West Virginia sorely needs "clean coal" technology breakthroughs to let the state's mammoth energy reserves be burned without harmful pollution — but, so far, prospects keep evaporating.

American Electric Power originally planned a $1.2 billion "integrated gasification combined cycle" generating plant in Mason County alongside its Mountaineer coal-fired plant. But the estimated cost soared past $2 billion, perhaps heading toward $3 billion. Customers in West Virginia and Virginia would be forced to pay the tab.

Six weeks ago, Virginia regulators vetoed the project, saying the skyrocketing cost "represents an extraordinary risk that we cannot allow the ratepayers of Virginia ... to assume." As a result, plans are in limbo.

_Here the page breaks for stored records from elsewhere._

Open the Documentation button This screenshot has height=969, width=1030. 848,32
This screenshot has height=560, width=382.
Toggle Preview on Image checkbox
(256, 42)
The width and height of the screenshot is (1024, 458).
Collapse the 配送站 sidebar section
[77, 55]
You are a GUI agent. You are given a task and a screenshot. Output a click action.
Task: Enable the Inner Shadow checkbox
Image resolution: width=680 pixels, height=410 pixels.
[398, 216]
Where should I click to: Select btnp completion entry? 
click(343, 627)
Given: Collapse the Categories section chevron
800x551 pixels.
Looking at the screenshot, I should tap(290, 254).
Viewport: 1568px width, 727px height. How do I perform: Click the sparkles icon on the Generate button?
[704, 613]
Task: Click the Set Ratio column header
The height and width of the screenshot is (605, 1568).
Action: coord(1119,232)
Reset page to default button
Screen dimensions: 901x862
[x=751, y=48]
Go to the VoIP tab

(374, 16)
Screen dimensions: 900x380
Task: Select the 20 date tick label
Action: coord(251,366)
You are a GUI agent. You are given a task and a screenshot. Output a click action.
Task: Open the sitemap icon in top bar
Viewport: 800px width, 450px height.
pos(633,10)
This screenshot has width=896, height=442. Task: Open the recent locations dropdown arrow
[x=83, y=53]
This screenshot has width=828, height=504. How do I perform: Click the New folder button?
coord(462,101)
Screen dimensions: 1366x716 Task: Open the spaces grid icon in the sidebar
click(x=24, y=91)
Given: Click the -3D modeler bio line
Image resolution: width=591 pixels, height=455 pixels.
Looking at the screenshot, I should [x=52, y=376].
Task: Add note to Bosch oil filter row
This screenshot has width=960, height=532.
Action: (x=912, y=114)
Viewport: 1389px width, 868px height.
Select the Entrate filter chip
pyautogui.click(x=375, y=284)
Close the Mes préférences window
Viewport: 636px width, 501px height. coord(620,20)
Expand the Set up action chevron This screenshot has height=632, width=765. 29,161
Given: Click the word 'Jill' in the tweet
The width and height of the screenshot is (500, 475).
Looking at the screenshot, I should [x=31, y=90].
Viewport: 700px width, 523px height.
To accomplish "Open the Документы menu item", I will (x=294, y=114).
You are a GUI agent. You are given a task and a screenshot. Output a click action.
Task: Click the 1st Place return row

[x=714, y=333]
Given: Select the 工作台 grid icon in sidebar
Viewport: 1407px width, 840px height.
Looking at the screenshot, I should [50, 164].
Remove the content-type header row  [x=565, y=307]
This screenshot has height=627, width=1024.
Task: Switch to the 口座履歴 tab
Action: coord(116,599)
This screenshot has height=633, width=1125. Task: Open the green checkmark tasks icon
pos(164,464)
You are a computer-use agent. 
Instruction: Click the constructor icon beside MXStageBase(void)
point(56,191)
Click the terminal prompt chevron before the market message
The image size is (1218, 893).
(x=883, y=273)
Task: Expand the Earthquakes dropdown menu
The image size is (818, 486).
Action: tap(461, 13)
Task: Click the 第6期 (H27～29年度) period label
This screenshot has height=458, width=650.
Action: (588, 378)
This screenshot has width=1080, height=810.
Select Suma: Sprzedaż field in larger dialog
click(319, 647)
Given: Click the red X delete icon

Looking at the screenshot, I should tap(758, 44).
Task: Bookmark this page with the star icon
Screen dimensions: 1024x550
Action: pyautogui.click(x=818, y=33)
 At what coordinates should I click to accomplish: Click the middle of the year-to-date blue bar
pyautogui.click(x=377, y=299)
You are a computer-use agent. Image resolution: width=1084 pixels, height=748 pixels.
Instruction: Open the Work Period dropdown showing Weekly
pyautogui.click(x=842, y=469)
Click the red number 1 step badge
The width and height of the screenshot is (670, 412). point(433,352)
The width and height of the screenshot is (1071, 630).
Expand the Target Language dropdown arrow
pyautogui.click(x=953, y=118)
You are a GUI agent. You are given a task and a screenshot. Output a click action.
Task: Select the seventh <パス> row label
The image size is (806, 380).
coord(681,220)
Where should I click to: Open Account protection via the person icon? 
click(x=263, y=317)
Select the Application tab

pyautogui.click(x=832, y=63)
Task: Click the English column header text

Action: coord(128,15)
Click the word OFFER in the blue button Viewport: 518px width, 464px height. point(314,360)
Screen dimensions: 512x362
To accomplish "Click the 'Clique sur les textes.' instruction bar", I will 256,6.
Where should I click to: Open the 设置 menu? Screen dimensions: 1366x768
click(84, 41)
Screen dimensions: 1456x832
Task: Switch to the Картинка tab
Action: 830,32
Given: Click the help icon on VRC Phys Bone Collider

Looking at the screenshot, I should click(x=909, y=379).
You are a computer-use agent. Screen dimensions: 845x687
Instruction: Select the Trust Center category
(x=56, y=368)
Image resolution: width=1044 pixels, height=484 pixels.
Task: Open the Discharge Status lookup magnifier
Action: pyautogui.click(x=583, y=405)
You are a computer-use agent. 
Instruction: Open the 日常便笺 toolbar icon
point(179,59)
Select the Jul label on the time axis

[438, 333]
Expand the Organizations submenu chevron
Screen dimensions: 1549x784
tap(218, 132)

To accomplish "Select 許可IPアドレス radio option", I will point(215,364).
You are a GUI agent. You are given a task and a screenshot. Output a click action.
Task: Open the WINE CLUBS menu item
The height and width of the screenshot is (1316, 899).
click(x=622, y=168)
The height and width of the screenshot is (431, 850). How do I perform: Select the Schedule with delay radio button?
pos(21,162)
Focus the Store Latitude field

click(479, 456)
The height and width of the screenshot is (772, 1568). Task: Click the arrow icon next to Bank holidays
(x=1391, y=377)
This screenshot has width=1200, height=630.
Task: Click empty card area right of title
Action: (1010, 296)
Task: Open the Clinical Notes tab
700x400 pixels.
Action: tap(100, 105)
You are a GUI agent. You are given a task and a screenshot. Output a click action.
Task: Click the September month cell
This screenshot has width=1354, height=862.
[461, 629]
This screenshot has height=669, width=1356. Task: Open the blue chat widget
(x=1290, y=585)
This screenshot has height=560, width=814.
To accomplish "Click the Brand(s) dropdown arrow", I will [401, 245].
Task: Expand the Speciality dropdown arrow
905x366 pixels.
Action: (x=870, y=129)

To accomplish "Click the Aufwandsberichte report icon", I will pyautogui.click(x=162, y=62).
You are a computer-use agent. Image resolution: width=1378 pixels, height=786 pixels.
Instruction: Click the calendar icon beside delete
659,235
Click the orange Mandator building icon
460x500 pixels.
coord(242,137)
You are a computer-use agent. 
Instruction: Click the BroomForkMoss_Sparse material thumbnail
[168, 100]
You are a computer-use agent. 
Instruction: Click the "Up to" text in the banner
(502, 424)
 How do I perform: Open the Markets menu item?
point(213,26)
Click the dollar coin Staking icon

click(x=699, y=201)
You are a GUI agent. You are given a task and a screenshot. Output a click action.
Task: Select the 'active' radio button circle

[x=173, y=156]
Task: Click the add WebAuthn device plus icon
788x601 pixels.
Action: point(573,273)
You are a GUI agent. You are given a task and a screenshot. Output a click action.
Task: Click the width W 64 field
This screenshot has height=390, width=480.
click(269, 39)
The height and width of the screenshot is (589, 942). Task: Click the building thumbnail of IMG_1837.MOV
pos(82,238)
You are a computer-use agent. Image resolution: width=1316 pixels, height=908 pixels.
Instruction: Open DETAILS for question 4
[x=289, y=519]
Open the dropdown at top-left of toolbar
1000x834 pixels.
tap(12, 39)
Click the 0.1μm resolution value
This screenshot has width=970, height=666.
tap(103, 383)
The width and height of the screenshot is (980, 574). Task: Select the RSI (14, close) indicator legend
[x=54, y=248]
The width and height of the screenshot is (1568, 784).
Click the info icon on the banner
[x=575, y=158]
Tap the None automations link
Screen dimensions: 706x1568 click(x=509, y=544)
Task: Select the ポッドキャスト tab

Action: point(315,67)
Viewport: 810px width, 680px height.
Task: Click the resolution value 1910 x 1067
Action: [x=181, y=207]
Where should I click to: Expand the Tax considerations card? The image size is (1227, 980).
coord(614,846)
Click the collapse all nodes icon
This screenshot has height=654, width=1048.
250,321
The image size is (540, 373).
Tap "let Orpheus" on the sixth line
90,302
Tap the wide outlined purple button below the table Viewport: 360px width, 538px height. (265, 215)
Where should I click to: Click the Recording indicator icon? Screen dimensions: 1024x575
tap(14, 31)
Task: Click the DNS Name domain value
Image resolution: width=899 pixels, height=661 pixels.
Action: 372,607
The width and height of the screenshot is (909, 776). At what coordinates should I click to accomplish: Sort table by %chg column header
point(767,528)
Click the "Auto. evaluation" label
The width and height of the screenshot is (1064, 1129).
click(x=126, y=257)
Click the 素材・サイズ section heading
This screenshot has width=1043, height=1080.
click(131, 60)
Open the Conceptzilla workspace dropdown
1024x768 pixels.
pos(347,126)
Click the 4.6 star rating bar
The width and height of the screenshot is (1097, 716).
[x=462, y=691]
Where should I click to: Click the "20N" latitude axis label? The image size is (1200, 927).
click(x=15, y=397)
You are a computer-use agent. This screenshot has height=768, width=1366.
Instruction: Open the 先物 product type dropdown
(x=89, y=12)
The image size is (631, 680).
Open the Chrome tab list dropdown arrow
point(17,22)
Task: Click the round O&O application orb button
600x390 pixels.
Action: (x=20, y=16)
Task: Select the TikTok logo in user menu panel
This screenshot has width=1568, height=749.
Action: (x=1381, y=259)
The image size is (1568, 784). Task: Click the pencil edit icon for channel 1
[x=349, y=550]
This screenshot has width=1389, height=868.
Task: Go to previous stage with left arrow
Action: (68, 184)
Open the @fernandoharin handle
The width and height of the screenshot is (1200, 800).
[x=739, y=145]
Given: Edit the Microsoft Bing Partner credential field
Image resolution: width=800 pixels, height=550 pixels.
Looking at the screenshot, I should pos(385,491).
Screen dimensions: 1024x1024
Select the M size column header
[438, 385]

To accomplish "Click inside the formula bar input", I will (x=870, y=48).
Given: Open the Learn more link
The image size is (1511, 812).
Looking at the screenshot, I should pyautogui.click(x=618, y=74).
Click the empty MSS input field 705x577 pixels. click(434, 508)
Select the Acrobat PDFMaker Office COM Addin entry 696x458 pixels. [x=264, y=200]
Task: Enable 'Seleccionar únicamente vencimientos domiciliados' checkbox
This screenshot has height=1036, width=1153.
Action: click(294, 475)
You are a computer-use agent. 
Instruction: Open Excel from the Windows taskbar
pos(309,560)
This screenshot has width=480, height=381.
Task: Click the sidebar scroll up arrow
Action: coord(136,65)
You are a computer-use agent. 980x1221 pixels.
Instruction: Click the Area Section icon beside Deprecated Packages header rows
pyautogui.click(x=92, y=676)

The IGCC plant would have turned coal into gas, then burned the gas to drive turbines. The worst pollutant — carbon dioxide, chief suspect as a "greenhouse gas" responsible for global warming — wouldn't have been captured.

At the adjoining Mountaineer Plant, AEP spent $533 million for scrubbers to remove 98 percent of sulfur dioxide fumes, the chief cause of acid rain, and is paying $70 million more for one of the world's first "sequestration" operations. Carbon dioxide will be captured from smokestacks, compressed into liquid, then pumped 8,000 feet underground for storage in porous rock.

However, as reporter Ken Ward Jr. explained, the latter project is only a pilot test. The plant spews 9.3 million tons of CO2 annually, and just 110,000 tons will be sequestered. That's about 1 percent "clean coal," so far.


Meanwhile, the U.N. Intergovernmental Panel on Climate Change concluded last year that sequestration is unproven and perhaps decades away from producing tangible benefits. The IPCC, a network of 2,000 international scientists, shared last year's Nobel Peace Prize with Al Gore.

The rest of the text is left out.